Production Handling Agreement Definition

Stopping costs gives the government the guarantee of recovering some of the production (as long as the price of crude oil produced is higher than the cost-stopping), especially in the early years of production when costs are higher. Since the early 1980s, all large-scale contracts have contained an immutable non-cost clause. Stopping costs can be a fixed amount, but in most cases it is a percentage of the cost of crude oil. Production sharing (EPI) or production distribution (PSC) agreements are a type of joint contract signed between a government and a company (or group of companies) that represents the amount of (usually oil) lines extracted from the country. In production-sharing agreements, the country`s government entrusts the production and exploration activities to an oil company. The oil group supports the mineral and financial risk of the initiative and explores, develops and produces the field as needed. During the successful year, the company can use the money from the oil produced to recover capital and operating expenses known as “cost oil.” The rest of the money is called “profit oil” and is shared between the government and the company. In most production allocation agreements, changes in international oil prices or the rate of production affect the company`s share of production. Production-sharing agreements were first used in Bolivia in the early 1950s, although their first implementation was similar to that of today in Indonesia in the 1960s. [1] Today, they are often used in the Middle East and Central Asia.
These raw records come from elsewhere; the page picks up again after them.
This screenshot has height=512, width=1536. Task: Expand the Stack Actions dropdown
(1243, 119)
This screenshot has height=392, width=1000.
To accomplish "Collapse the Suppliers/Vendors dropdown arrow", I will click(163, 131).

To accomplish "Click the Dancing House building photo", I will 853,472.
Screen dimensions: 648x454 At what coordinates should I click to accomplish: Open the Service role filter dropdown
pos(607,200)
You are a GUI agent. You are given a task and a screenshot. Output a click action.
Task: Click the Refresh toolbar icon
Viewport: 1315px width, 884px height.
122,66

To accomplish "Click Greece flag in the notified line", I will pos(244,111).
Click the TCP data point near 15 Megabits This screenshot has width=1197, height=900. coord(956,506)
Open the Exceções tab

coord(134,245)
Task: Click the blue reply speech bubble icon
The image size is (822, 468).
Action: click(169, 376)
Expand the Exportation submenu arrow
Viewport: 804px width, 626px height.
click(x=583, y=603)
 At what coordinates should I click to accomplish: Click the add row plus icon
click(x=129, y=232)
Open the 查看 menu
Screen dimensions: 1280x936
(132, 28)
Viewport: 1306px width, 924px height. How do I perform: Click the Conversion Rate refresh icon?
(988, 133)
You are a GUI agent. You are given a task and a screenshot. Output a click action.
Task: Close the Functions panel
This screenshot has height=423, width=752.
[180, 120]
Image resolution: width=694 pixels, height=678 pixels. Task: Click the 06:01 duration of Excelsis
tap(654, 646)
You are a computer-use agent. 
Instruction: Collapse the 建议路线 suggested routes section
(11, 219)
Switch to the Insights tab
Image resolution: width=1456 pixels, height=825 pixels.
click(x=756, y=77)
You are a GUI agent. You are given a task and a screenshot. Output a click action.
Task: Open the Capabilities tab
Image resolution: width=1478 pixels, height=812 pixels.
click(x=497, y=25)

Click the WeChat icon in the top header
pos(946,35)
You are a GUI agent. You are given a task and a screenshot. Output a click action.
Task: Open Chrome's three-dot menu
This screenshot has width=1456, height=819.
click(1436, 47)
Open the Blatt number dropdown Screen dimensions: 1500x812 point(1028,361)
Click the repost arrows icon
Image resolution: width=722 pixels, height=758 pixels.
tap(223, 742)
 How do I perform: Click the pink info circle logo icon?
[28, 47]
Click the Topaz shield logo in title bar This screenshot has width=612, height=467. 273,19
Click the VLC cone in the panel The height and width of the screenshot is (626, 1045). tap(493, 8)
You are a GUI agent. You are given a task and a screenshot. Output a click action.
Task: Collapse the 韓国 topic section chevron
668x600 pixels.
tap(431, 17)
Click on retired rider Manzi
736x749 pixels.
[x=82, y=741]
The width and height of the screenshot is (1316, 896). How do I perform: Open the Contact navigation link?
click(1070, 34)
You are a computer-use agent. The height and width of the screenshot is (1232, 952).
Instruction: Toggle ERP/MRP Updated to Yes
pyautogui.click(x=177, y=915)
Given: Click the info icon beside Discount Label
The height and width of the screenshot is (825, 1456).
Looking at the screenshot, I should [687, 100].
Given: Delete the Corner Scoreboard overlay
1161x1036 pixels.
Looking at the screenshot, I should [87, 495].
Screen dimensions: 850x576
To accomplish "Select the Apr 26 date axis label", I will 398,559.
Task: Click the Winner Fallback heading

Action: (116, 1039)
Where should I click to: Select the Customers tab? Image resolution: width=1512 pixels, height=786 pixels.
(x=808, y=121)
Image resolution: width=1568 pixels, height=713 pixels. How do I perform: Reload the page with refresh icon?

Performance-based agreements, such as rsc berantai, focus more on production and valuation rates compared to production-sharing contracts, which are favoured by oil companies. The focus on optimizing production capacity in outlying areas can be extended to contracts for the recovery of major oil deposits in a rapidly comprehensive resource industry. Currently, Petronas` recovery factor for major oil deposits is about 26%, which can still be improved through the optimization of production techniques and the exchange of knowledge. [3] For the first time in Malaysia, risk-sharing contracts (CSRs) depart from the production sharing agreement (PSC) introduced in 1976 as an amped oil recovery (EOR), which increased the recovery rate from 26% to 40%. As a high-yield agreement, it is being developed in Malaysia for the population and private partners, in order to benefit from both a successful and vibrant monetization of these peripheral areas. During the Asia Forum production optimization week of the Center for Energy Sustainability and Economics in Malaysia, July 27, 2011, Finance Minister YB. Sen. Dato`Ir. Donald Lim Siang Chai said that the pioneering RSC requires optimal implementation of production targets and allows the transfer of knowledge between foreign and local players in the development of Malaysia`s 106 marginal fields, which contain a total of 580 million barrels of oil equivalent (BOE) in the current high-demand and low-resource market. [2] Production-sharing agreements can be beneficial for governments in countries that lack expertise and/or capital to develop their resources and wish to attract foreign companies. They can be very profitable agreements for the oil companies involved, but they often present a significant risk. The amount of eligible costs is often limited to an amount called a “cost freeze.” If the hedging costs are higher than the cost-stopping, the company has the right to recover only the limited costs of stopping costs.

If the cost is less than the cost stoppage, the difference between costs and the cost-stopping is called “excess oil.” In general, but not necessarily, excess oil is shared between the government and the company according to the same rules of profit oil. If the achievable costs exceed the cost stoppage, the contract is defined as saturated.